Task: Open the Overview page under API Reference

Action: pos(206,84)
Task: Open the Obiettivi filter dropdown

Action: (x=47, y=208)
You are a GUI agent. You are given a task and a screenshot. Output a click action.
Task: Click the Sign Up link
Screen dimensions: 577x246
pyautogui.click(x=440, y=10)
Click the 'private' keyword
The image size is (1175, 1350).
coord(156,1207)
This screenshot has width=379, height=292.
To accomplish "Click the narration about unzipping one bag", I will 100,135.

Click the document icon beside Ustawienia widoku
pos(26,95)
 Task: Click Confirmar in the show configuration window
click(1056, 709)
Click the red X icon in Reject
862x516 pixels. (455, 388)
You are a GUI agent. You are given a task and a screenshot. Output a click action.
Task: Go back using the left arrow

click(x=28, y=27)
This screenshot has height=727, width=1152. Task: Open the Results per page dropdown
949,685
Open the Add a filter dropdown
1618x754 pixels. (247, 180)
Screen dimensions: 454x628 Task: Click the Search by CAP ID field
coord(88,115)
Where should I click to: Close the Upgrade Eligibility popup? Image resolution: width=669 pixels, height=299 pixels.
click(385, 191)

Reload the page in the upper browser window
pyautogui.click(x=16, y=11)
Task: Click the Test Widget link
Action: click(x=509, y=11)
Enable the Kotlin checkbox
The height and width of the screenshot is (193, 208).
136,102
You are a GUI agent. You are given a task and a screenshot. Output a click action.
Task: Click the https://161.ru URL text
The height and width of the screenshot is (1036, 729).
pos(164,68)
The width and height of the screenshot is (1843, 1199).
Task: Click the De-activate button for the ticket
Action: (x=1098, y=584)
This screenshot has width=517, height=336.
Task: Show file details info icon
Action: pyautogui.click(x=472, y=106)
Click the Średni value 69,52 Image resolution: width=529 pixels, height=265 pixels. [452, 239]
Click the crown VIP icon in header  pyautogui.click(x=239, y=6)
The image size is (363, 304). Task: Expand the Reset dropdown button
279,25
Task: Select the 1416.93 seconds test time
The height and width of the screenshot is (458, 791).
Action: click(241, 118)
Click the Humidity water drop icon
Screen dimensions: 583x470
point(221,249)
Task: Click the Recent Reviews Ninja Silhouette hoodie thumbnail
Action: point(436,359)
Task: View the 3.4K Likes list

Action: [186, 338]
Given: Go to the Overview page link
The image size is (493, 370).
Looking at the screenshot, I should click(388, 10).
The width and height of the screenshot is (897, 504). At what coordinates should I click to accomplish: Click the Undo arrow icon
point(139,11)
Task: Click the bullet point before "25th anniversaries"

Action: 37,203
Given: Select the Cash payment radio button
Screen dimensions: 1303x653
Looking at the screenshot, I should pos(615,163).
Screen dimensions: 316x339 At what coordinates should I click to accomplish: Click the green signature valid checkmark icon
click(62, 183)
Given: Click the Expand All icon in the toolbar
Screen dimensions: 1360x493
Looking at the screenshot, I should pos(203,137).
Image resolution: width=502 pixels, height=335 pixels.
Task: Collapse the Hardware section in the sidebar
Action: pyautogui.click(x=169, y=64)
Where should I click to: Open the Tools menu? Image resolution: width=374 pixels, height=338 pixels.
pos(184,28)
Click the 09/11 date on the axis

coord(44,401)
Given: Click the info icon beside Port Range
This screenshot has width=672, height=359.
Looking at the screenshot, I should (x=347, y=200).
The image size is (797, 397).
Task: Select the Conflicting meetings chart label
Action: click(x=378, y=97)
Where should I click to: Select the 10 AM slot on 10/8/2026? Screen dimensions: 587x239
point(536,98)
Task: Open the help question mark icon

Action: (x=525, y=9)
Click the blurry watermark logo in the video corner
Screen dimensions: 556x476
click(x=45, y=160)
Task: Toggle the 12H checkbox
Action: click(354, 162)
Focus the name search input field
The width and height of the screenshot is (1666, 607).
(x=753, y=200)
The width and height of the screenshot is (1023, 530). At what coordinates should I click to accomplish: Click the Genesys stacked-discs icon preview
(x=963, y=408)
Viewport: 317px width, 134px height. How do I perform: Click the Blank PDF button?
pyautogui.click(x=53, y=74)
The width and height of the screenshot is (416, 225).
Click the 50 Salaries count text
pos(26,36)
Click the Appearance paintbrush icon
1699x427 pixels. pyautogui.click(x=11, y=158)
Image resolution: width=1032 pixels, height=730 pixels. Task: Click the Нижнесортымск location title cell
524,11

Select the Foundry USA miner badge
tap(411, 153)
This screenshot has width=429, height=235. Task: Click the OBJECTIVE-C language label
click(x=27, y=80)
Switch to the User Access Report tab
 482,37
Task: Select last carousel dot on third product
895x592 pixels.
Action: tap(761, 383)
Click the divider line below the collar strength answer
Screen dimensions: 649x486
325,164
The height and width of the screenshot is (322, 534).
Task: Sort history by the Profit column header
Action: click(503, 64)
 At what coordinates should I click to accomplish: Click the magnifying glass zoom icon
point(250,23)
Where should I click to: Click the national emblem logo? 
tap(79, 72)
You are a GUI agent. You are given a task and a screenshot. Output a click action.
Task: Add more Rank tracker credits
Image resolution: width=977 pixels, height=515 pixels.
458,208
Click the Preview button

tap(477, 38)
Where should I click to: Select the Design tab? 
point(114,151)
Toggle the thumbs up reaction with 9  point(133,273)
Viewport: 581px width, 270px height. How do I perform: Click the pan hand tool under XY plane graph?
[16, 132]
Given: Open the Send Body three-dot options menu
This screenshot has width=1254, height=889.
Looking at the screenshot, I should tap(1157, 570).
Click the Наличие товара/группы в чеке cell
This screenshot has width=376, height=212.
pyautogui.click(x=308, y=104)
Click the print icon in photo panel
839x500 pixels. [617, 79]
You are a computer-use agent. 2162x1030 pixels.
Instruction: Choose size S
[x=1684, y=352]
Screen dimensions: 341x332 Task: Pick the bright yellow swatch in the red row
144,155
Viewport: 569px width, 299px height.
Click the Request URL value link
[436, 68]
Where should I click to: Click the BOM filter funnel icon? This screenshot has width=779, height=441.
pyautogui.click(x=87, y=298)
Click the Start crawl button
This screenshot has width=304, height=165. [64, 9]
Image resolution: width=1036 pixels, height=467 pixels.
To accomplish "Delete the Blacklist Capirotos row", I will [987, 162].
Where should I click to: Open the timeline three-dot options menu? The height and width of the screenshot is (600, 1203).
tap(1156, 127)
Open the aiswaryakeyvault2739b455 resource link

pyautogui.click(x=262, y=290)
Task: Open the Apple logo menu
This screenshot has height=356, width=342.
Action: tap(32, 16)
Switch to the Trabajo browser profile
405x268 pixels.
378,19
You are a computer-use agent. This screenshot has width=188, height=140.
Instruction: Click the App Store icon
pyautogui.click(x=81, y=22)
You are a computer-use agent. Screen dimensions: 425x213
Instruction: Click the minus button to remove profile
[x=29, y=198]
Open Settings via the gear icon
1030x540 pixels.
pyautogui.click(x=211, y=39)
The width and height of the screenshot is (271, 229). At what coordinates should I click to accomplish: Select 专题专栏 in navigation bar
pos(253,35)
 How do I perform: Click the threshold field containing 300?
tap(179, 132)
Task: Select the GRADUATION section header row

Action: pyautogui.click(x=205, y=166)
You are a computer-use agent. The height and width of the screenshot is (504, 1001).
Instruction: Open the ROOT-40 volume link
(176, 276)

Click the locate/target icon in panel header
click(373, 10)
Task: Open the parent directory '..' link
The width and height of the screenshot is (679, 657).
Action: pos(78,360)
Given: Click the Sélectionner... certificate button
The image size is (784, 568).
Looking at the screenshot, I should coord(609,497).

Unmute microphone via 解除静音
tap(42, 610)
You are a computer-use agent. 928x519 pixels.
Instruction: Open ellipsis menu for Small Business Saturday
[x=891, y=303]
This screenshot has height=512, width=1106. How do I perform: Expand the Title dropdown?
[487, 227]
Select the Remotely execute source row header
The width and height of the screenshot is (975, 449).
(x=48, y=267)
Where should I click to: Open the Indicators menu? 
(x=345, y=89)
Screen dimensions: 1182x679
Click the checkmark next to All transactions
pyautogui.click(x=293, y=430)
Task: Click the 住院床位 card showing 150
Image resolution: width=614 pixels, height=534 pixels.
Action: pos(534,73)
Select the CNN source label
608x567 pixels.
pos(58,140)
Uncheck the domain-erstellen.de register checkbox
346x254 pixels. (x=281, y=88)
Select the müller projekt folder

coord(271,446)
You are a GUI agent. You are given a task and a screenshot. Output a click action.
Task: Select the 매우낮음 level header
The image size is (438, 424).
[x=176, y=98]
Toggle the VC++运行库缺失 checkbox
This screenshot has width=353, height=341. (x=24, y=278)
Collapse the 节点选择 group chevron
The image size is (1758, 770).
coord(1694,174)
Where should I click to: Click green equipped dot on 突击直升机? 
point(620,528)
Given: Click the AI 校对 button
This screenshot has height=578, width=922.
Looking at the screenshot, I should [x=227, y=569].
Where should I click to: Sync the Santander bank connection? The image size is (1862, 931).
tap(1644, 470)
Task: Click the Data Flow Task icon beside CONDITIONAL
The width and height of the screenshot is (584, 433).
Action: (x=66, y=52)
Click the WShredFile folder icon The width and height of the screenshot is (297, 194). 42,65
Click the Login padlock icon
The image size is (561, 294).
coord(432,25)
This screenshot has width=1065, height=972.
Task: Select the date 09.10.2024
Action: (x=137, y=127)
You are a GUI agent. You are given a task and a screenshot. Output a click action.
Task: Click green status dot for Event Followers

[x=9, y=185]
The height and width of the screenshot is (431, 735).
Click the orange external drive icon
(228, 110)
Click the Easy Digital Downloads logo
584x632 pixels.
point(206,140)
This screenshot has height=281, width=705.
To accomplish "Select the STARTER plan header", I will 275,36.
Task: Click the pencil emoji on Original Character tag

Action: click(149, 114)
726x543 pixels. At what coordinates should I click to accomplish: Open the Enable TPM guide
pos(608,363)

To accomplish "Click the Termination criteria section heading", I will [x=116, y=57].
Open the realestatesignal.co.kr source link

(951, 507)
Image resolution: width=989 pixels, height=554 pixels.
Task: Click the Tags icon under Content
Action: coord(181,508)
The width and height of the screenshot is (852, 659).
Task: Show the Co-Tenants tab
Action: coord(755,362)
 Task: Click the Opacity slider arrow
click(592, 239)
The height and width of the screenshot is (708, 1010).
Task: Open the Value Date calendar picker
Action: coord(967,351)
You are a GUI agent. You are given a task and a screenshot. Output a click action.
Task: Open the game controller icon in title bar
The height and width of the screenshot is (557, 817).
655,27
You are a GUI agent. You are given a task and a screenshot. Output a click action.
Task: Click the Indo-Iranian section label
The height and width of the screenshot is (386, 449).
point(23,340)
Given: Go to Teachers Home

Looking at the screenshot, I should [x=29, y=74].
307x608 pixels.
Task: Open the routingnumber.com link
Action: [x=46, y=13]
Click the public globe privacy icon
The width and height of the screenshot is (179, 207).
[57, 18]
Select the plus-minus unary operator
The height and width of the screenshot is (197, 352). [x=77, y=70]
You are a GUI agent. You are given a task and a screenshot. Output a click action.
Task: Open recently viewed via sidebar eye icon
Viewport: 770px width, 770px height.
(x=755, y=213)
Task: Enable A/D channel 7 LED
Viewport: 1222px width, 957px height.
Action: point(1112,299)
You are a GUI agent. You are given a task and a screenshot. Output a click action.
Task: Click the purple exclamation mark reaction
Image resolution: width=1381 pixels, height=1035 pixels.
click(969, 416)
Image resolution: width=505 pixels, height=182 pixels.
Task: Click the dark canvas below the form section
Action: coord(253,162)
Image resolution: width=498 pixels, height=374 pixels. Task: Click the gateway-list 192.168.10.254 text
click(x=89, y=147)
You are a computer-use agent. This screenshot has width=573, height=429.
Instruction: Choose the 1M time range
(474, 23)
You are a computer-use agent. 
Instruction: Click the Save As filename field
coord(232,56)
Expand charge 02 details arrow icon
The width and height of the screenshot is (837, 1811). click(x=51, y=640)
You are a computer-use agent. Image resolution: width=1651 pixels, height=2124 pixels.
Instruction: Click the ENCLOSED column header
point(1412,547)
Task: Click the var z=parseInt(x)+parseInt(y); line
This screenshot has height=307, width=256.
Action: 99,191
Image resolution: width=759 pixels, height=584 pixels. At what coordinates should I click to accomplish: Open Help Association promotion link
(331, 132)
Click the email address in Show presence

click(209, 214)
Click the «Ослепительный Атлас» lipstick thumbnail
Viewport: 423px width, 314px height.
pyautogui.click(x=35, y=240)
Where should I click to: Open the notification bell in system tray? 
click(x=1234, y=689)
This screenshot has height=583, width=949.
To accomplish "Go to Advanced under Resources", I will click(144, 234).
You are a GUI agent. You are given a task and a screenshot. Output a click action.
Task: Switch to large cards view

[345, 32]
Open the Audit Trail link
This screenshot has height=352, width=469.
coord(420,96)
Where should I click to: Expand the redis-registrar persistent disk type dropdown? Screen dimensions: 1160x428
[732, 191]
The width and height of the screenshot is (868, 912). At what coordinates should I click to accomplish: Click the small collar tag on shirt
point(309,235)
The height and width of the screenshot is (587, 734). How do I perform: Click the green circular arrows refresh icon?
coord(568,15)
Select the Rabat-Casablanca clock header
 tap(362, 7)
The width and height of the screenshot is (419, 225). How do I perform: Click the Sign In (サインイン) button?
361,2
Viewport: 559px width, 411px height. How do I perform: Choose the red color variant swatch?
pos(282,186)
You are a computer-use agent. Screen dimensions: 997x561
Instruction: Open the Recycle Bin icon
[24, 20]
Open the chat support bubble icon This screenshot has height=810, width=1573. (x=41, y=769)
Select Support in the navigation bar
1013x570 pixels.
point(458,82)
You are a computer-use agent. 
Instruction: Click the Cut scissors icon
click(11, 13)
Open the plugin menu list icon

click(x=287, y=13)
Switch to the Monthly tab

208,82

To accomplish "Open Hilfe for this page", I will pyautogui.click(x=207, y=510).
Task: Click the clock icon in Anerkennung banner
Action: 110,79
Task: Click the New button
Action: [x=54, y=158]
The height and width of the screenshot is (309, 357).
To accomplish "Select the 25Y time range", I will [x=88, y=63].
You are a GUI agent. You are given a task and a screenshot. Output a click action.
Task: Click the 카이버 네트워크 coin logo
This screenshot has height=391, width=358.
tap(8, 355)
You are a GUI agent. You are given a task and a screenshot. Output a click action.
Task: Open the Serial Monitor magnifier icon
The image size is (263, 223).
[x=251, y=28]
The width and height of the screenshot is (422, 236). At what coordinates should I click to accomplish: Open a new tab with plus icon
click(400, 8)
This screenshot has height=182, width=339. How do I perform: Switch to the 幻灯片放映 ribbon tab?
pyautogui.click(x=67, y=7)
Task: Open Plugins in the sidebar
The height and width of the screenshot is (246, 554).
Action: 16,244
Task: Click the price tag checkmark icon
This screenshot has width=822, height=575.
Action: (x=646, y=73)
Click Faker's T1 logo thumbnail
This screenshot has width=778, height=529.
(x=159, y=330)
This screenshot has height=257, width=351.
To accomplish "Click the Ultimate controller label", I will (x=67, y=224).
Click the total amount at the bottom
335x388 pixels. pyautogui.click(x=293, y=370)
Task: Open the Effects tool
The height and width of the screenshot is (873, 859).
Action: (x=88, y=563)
════════════════════
◆ What is being asked ◆
Working from the entries above, filter out every line that lacks "reaction" and copy what remains.

◆ Worked solution ◆
Toggle the thumbs up reaction with 9  point(133,273)
Task: Click the purple exclamation mark reaction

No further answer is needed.